> I worked in device attestation at Android. It’s not robust enough to put our understanding of reality in.
I don't follow. Isn't software backward compatibility a big reason why Android device attestation is so hard? For cameras, why can't the camera sensor output a digital signature of the sensor data along with the actual sensor data?
I am not sure how verifying that a photo was unaltered after capture from a camera if very useful though. You could just take a photo of a high-resolution display when an edited photo on it
It's true that 1990s pirated videos where someone snuck a handheld camera into the cinema were often very low quality.
But did you know large portions of The Mandalorian were produced with the actors acting in front of an enormous, high-resolution LED screen [1] instead of building a set, or using greenscreen?
It turns out pointing a camera at a screen can actually be pretty realistic, if you know what you're doing.
And I suspect the pr agencies interested in flooding the internet with images of Politician A kicking a puppy and Politician B rescuing flood victims do, in fact, know what they're doing.
That's a freaking massive LED wall... with professional cinematography on top. If you believed my comment was intended to imply that I believed that's somehow impossible, well... you and I have a very different understanding of what it means to "just take a picture of a high-resolution display"...

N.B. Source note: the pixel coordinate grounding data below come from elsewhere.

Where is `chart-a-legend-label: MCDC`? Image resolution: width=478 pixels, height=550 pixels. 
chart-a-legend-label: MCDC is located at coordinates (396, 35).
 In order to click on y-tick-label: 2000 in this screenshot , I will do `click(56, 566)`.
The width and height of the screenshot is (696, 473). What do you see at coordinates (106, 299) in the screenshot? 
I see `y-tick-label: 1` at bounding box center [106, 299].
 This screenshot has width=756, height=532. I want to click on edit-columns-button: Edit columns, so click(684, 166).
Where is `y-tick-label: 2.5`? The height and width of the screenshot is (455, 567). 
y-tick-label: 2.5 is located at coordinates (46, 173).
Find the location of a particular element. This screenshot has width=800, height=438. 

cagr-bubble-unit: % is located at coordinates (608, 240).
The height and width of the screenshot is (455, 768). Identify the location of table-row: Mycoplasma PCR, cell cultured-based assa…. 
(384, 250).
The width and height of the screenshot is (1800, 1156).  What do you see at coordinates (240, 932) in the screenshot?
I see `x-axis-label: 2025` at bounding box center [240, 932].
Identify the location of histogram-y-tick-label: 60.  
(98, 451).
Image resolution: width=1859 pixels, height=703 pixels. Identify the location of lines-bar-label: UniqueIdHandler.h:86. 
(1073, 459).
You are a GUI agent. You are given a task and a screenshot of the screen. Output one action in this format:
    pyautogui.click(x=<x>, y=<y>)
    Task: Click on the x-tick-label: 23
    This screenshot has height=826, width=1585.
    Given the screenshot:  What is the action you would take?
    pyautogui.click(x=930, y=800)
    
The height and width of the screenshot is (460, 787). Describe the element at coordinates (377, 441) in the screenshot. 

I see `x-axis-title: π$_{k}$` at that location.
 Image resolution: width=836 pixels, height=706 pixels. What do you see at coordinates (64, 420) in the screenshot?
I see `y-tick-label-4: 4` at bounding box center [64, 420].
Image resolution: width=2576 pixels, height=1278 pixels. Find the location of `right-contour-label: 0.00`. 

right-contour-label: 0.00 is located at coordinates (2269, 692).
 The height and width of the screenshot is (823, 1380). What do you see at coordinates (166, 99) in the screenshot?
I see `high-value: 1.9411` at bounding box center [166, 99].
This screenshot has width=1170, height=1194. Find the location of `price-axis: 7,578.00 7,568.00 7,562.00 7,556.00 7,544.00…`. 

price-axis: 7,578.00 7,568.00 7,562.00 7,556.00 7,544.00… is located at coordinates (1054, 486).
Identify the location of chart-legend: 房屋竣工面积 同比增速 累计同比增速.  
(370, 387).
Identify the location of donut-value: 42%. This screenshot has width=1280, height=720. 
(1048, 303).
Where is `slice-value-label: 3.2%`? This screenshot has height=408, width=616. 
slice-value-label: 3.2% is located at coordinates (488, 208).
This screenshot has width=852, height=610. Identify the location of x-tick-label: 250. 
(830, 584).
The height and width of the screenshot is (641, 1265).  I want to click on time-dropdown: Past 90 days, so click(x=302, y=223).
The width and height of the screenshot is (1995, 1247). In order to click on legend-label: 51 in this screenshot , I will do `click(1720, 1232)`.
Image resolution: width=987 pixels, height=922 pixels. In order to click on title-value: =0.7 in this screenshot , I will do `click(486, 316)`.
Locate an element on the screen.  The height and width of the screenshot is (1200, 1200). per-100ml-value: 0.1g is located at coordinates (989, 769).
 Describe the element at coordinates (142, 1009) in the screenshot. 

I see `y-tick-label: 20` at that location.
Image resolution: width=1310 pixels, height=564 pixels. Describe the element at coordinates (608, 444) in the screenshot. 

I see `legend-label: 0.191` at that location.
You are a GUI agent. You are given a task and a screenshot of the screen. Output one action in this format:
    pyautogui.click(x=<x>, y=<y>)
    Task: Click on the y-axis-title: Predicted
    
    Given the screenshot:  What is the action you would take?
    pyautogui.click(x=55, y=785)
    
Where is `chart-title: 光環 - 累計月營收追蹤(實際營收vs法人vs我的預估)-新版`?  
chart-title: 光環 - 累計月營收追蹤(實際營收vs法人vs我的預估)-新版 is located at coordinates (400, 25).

There's been a slow march to requiring hardware-backed security. I believe all new devices from the last couple of years need a TEE or a dedicated security chip.
At least with Android there are too many OEMs and they screw up too often. Bad actors will specifically seek out these devices, even if they're not very technically skilled. The skilled bad actors will 0-day the devices with the weakest security. For political reasons, even if a batch of a million devices are compromised it's hard to quickly ban them because that means those phones can no longer watch Netflix etc.
But you don't have to ban them for this use case? You just need something opportunistic, not ironclad. An entity like Google could publish those devices' certificates as "we can't verify the integrity of these devices' cameras", and let the public deal with that information (or not) as they wish. Customers who care about proving integrity (e.g., the media) will seek the verifiable devices. Those who don't, won't. I can't tell if I'm missing something here, but this seems much more straightforward than the software attestation problem Android has been dealing with so far.
I don't follow. Isn't software backward compatibility a big reason why Android device attestation is so hard? For cameras, why can't the camera sensor output a digital signature of the sensor data along with the actual sensor data?